Forest Journal ~ Rust In Peace

September 15, 2007

Forest Journal

Rust In Peace
By Dave Anderson

New Hampshire Sunday News
Publication date: September 16, 2007

“There’s a place called Faraway Meadow We never shall mow in again, Or such is the talk at the farmhouse: The meadow is finished with men.” - from “The Last Mowing” by Robert Frost.

A steel-wheeled hay rake once pulled behind a creaking hay wagon seems out of place in the shade of thick pine forest, but it is preserved in place: right where the last farm hand parked it at the edge of a mowing at the end of summer, after the last rack of second-cut hay was hauled to a barn. The relict reminds us that today’s forests were once farms where people lived and worked.

Time passes slowly in a forest. Autumn leaves fall and rot while trees die and decay, stumps rot away leaving no trace. Not so with cultural artifacts hidden in the woods. Man-made fragments of history are testaments to the work of our predecessors - stories in weathered stone and rusty steel.

Imagine a place that hasn’t changed much in the past 80 years. Chances are slim you can think of one unless it’s an out-of-the-way patch of woods in a rural area. Our forests are open air museums of New Hampshire history where we find unexpected stories safely hidden from passing traffic and the passage of time.

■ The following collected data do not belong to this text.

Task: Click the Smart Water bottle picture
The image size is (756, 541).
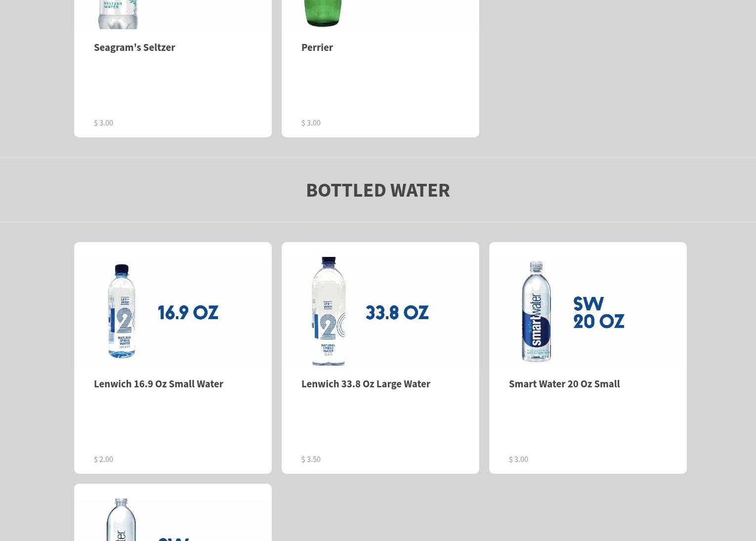Action: coord(536,311)
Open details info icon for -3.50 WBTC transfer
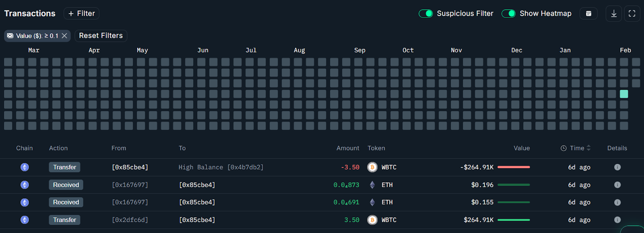 click(x=617, y=167)
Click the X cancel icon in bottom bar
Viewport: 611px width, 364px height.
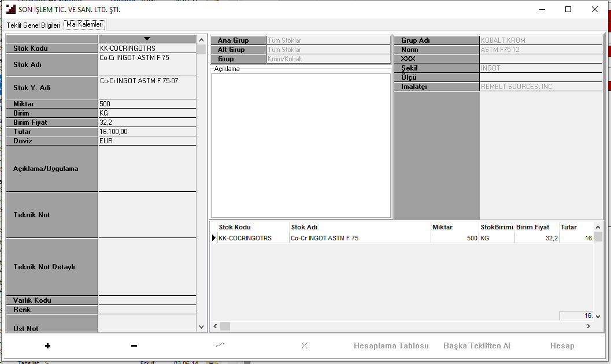click(x=305, y=346)
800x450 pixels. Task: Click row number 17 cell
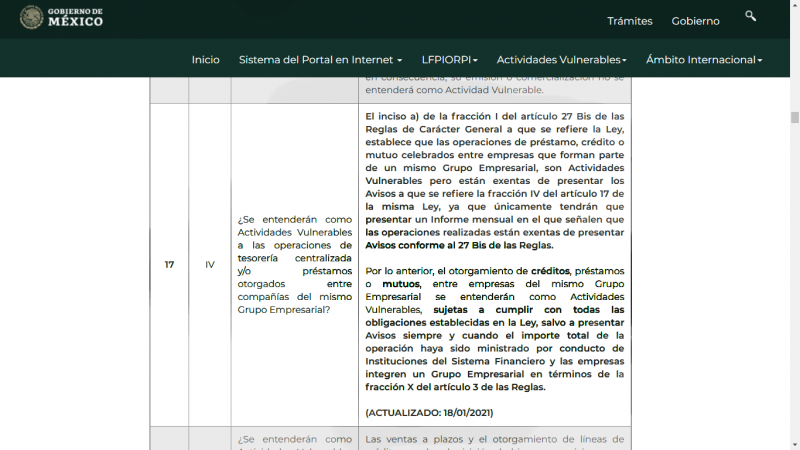point(169,265)
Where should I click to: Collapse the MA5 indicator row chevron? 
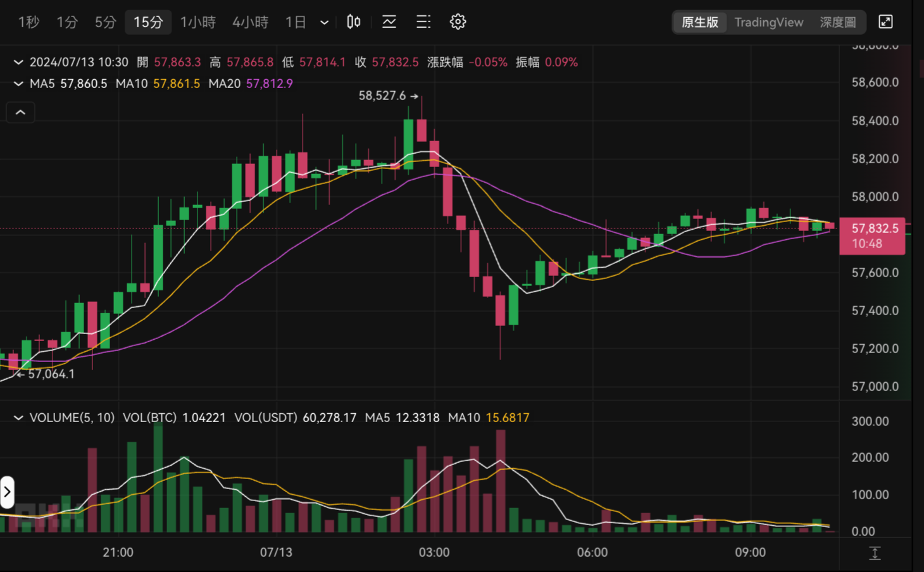coord(18,84)
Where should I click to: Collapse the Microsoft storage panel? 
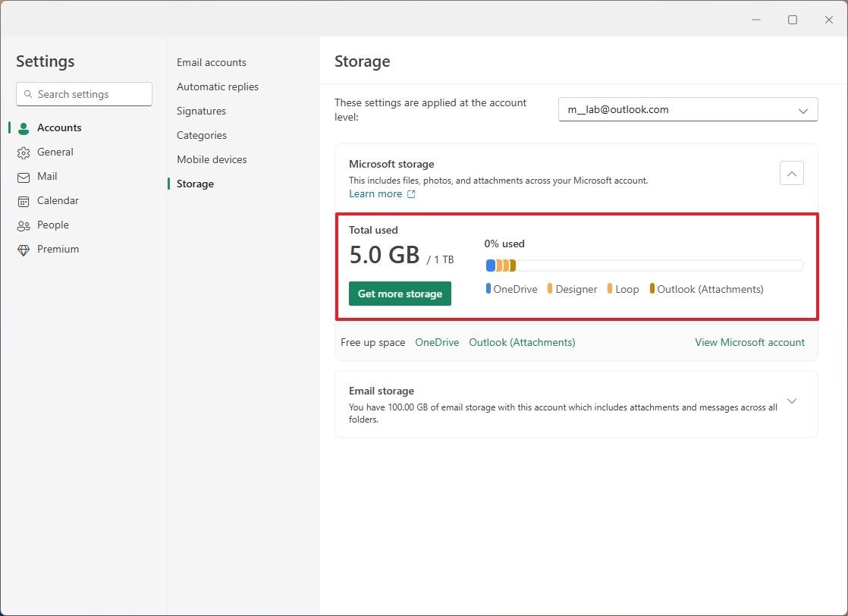[791, 173]
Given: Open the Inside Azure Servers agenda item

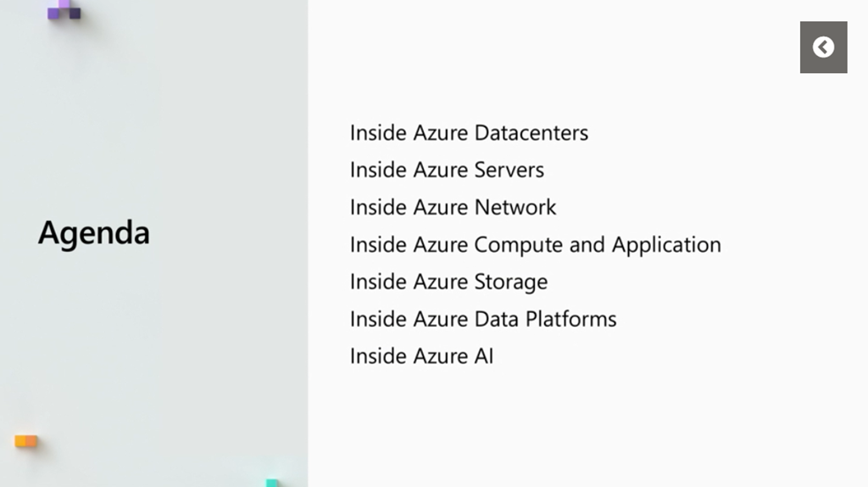Looking at the screenshot, I should coord(447,171).
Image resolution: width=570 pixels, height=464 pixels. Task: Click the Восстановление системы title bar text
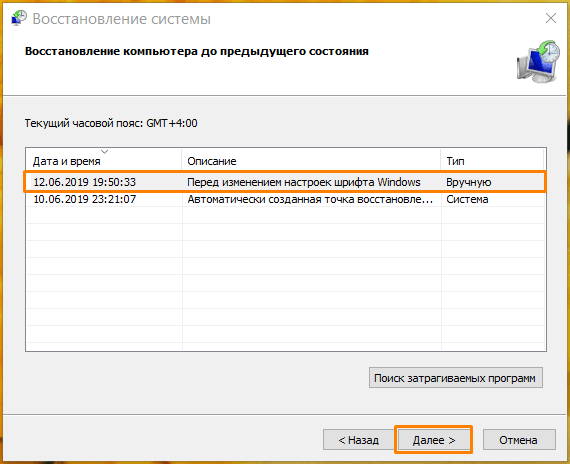[121, 19]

The recent rapid pace of change to the landscape of southern New Hampshire happened once before. At the end of the French and Indian War in 1760, inland Colonial settlement boomed. All of present towns in central New Hampshire were established in thirty years prior to 1790. By 1840, an estimated 600,000 sheep grazed open hillsides that had been a howling forested wilderness just a few generations earlier. By the dawn of the Industrial Revolution in post- Civil War New England, farmers burned their houses to rake nails from the ashes for reuse and headed west for the more fertile, un-glaciated soils of the Midwest. By 1900 most cleared farms had begun to grow back to forest.

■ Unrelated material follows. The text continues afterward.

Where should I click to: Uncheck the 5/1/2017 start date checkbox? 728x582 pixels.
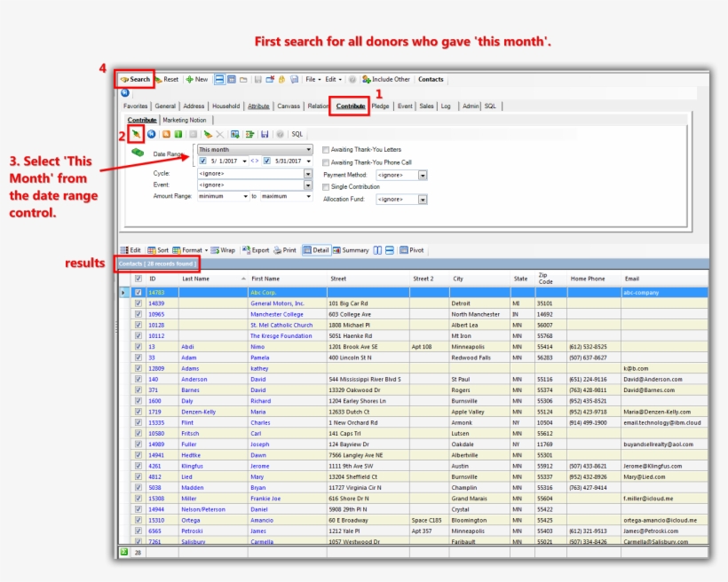[x=202, y=160]
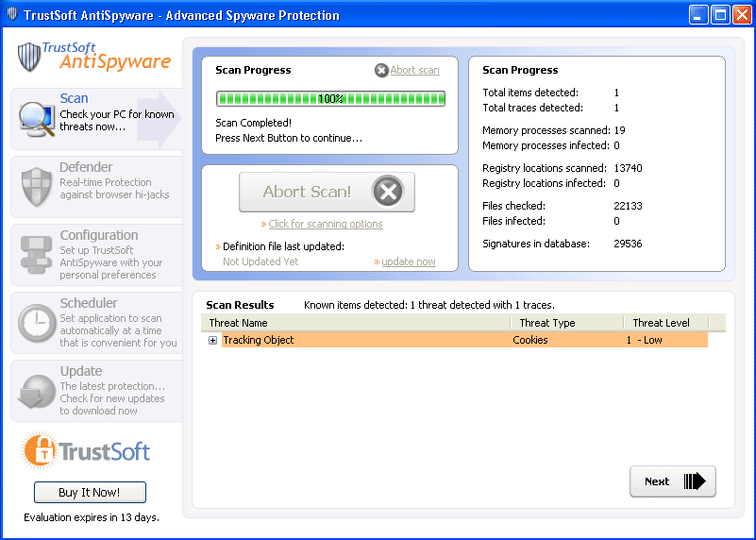Click the Scheduler clock icon

point(36,323)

Imagine the shock and disappointment of the nineteenth century farmers if they could see their endless ranks of hard-won hillside pastures covered by trees. Today the State is 83% forested. But trees gently conceal the contours of the underlying landscape, unlike bulldozers which scrape away stories in stone. Cultural artifacts remaining in the woods are preserved in place and should be left that way when possible.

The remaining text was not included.